Worsley owns a Phoenix-based modular housing firm and is chairman of the American Business Immigration Coalition, an organization representing more than 1,700 chief executives and business owners nationwide. Their exceedingly ambitious goal: to find compromise and a middle ground on one of the most contentious and insoluble issues of recent decades — and to bring some balance to a Trump policy that is almost wholly punitive in its nature and intent.

"We are employers ... and we don't have a workforce. We need this workforce," Worsley said. "And building a wall and stopping all immigration is not going to work, because the water will rise until it comes over."

A serial entrepreneur before he entered politics, Worsley favor throwing the U.S.-Mexico border open to all comers. The "lines between countries" should mean something, he said. But now that America's borders have been practically sealed shut, fulfilling one of President Trump's major campaign promises, Worsley suggests it's past time to address another part of the immigration equation.

"What we need is bigger portals, bigger legal openings to come through the border," Worsley said, likening it to the way a spillway releases pressure behind a dam. "We need a secure workforce as much as we need a secure border."

The immigration issue was Worsley's impetus to enter politics. Or, more specifically, the scapegoating and vilification of immigrants that prefigured Trump and his "poisoning the blood of our country" Sturm und Drang.

Worsley, whose ventures included founding the SkyMall catalog — a pre-Amazon everything store — was coaxed into running to thwart the return of former Arizona Senate President Russell Pearce, who was recalled by voters in part for his fiercely anti-immigrant lawmaking. (Worsley beat him in the 2012 GOP primary, then won the general election.)
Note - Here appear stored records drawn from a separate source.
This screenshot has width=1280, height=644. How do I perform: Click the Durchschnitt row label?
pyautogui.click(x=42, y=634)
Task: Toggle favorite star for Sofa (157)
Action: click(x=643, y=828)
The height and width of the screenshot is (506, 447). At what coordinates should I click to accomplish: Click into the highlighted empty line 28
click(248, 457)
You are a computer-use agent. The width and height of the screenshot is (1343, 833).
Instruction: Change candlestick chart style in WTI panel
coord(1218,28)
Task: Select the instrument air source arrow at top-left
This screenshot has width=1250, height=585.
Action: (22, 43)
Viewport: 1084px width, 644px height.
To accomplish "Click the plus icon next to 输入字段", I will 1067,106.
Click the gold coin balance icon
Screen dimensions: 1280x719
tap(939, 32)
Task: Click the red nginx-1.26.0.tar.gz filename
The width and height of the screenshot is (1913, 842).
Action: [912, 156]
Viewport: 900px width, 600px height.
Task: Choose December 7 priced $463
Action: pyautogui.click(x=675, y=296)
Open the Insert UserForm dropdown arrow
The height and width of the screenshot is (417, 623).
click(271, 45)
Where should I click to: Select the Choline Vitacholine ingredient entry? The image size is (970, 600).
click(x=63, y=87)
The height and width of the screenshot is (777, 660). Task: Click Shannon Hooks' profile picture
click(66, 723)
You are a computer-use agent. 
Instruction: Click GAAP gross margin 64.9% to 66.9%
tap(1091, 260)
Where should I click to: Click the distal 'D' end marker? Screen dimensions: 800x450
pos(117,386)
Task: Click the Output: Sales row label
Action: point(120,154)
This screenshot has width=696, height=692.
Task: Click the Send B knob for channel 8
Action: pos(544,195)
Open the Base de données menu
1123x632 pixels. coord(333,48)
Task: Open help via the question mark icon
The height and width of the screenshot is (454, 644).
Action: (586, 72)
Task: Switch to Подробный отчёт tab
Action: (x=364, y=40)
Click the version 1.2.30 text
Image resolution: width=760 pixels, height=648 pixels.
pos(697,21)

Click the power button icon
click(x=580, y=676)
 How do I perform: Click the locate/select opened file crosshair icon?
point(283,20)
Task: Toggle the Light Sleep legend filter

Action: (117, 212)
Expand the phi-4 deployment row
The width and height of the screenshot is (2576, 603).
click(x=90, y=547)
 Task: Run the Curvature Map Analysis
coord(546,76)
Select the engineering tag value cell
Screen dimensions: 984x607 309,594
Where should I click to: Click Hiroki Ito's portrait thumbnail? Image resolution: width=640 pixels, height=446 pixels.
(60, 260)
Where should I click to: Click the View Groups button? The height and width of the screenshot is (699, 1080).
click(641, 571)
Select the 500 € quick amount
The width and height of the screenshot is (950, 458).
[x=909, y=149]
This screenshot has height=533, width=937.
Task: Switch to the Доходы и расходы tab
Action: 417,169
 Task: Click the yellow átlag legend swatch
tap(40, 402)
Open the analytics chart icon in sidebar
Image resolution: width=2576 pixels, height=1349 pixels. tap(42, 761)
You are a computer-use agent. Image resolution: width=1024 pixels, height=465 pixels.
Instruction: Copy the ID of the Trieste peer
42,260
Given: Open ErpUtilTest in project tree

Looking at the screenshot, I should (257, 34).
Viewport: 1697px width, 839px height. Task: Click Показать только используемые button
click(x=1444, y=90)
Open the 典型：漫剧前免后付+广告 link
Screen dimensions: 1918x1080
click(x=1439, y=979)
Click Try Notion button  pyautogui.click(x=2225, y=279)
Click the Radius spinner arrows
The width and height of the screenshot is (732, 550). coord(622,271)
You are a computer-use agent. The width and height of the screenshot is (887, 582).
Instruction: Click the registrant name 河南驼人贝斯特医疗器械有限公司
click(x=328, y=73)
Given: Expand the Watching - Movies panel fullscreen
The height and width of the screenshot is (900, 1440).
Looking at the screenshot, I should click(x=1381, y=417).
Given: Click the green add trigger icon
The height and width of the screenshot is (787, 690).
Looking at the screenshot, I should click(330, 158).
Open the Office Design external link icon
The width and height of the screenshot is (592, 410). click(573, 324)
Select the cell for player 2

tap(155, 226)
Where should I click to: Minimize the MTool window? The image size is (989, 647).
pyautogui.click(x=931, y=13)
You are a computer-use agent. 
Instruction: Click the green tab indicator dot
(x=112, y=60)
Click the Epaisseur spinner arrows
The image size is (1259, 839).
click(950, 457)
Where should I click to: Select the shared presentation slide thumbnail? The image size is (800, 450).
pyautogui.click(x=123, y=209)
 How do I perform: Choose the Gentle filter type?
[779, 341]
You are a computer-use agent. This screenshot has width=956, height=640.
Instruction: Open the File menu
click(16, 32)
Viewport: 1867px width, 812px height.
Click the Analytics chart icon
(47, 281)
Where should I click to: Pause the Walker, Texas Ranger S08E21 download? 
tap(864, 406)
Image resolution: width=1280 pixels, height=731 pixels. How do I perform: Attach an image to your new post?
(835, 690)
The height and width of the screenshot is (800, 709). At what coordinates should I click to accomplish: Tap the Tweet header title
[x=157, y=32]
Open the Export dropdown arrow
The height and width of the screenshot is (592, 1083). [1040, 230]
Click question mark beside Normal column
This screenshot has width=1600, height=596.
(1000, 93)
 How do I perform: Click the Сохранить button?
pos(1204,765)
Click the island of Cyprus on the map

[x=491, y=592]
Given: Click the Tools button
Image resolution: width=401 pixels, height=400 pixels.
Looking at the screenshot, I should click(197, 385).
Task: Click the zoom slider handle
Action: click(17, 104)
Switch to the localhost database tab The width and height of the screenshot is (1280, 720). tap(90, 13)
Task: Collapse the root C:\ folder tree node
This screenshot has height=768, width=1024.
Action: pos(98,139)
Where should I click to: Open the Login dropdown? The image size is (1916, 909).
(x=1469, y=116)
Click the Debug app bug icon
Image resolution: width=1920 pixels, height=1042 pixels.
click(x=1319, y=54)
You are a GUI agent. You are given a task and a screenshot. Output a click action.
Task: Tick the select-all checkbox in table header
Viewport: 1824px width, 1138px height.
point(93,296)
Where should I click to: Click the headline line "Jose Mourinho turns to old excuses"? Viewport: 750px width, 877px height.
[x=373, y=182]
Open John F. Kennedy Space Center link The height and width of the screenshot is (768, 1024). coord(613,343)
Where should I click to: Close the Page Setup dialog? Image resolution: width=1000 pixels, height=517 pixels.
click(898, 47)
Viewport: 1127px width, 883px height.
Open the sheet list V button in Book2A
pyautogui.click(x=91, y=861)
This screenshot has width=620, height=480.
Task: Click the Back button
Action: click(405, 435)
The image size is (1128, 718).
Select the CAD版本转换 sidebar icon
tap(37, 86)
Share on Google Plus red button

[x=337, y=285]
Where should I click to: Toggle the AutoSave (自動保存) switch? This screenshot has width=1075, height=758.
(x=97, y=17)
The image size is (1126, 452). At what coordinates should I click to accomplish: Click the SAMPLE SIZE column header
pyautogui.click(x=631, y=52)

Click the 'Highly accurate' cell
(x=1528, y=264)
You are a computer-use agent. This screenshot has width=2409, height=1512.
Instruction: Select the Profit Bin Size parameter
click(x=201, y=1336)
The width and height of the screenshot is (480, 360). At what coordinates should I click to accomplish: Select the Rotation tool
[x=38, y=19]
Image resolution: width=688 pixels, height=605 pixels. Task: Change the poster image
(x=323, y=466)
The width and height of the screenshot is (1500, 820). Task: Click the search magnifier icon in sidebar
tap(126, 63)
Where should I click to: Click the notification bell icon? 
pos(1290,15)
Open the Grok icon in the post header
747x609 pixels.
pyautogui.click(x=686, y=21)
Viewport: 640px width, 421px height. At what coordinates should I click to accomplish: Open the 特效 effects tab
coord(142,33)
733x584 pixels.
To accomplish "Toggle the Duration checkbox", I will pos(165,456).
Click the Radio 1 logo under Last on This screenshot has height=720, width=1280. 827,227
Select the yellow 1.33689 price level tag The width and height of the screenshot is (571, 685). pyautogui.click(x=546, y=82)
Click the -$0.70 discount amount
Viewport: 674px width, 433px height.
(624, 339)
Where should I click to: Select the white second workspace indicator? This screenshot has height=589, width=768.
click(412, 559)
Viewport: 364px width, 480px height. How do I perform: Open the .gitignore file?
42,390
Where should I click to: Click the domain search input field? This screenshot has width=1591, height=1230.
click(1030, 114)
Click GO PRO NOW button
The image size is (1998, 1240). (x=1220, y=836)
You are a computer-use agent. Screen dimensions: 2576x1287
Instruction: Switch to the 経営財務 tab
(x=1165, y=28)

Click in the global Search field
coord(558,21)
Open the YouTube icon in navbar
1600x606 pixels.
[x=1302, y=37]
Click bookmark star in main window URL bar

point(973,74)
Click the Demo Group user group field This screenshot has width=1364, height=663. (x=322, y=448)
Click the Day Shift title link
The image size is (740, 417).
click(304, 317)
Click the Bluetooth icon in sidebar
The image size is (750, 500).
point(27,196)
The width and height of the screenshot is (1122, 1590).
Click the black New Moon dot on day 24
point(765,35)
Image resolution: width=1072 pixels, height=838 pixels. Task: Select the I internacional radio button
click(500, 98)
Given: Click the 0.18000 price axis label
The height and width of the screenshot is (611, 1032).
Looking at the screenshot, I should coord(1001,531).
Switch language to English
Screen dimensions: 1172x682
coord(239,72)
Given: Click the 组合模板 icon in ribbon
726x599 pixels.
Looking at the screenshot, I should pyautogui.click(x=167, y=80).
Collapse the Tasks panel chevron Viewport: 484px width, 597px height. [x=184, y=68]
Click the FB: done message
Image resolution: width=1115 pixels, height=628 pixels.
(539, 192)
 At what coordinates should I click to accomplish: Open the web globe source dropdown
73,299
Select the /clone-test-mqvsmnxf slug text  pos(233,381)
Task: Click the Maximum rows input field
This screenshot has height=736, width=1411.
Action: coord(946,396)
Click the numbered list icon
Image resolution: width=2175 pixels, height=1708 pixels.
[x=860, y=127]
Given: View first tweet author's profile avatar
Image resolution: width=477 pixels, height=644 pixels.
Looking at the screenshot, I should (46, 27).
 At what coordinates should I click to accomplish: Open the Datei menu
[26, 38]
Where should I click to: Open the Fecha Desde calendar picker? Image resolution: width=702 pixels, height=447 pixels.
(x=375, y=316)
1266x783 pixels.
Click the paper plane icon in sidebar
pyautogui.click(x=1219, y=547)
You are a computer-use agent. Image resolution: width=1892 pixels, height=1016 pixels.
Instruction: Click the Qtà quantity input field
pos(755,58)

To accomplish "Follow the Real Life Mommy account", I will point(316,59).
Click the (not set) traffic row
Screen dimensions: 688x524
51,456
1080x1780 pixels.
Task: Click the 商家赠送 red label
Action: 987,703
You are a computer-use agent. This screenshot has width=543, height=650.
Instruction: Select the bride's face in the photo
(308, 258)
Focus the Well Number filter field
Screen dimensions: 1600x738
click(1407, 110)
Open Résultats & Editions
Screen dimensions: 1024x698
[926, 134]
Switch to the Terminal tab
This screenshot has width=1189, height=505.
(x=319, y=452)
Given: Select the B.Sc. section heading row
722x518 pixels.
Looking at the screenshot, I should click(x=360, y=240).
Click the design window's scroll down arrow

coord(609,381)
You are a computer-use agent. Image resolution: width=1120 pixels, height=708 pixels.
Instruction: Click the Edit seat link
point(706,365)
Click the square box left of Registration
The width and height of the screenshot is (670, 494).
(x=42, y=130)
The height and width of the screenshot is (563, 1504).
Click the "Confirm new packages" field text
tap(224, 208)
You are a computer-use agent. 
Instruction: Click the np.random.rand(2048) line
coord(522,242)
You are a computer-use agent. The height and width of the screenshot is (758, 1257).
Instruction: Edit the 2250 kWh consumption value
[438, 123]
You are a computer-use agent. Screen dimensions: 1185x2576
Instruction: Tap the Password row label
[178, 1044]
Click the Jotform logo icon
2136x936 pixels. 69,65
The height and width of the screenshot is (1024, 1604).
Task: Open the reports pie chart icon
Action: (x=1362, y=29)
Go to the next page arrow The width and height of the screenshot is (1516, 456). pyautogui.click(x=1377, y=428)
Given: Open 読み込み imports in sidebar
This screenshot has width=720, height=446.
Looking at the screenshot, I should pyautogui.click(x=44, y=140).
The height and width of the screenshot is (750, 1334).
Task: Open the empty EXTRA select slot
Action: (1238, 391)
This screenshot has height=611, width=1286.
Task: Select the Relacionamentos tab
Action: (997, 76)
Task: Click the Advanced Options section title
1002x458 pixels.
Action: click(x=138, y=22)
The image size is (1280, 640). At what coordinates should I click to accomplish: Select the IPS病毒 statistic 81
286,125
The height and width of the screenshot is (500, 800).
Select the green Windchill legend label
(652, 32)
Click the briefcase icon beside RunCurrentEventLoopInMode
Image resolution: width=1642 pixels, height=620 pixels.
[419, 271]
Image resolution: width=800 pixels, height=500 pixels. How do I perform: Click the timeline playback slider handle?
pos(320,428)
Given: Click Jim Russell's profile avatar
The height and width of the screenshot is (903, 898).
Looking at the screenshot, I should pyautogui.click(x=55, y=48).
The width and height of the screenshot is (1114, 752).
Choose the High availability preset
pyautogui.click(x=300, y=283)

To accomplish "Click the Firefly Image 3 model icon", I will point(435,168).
As a member of the Church of Jesus Christ of Latter-day Saints, Worsley did his youth missionary work in Paraguay, Uruguay, Argentina and Brazil. "I developed a certain level of comfort and love for the people down there," Worsley said.

 

Moreover, the experience colored his perspective on those impoverished souls who traverse borders in search of a better life. A person can't empathize "unless you've actually walked in their shoes, lived in their homes, eaten their food and socialized with them," Worsley said via Zoom from his home office in Salt Lake City. "And I think that's a problem."

He left the Arizona Senate — and electoral politics — in 2019, vexed and frustrated by the rise of Trump and the anti-immigrant wave he rode to his first, improbable election to the White House.

"It was really irritating because I had fought this in Arizona a decade before," Worsley said. "And so to have this kind of comeback on a national stage was incredibly frustrating."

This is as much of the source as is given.